You have the right to ask any landlord what personal information they hold about you and to challenge its accuracy.9Office of the Privacy Commissioner of Canada. Privacy in the Landlord and Tenant Relationship If you believe a landlord has mishandled your data — shared it with unauthorized parties, failed to destroy it after the process ended, or collected more than was reasonable — you can file a complaint with the Office of the Privacy Commissioner of Canada.

If Your Application Is Rejected

Ontario landlords are not legally required to explain why they turned you down. Most avoid giving specific reasons to limit their exposure to human rights complaints. While that silence can be frustrating, the practical response is to keep applying elsewhere and to look at what you can strengthen: a higher-earning co-applicant, a stronger reference, or an offer to prepay additional months of rent where legally permitted.

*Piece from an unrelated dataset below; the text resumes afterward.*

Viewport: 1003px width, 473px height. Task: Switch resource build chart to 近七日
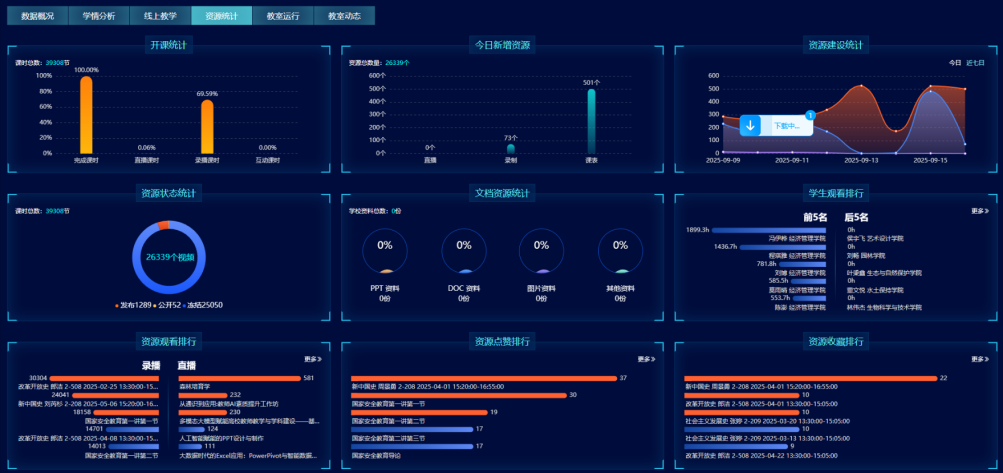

If you believe the rejection was based on a protected ground — your race, family status, disability, receipt of public assistance, or any other characteristic listed in the Human Rights Code — you can file an application with the Human Rights Tribunal of Ontario.3Ontario Human Rights Commission. III. The Ontario Human Rights Code Documenting your interactions, saving written communications, and noting any discriminatory remarks made during the process will strengthen your case.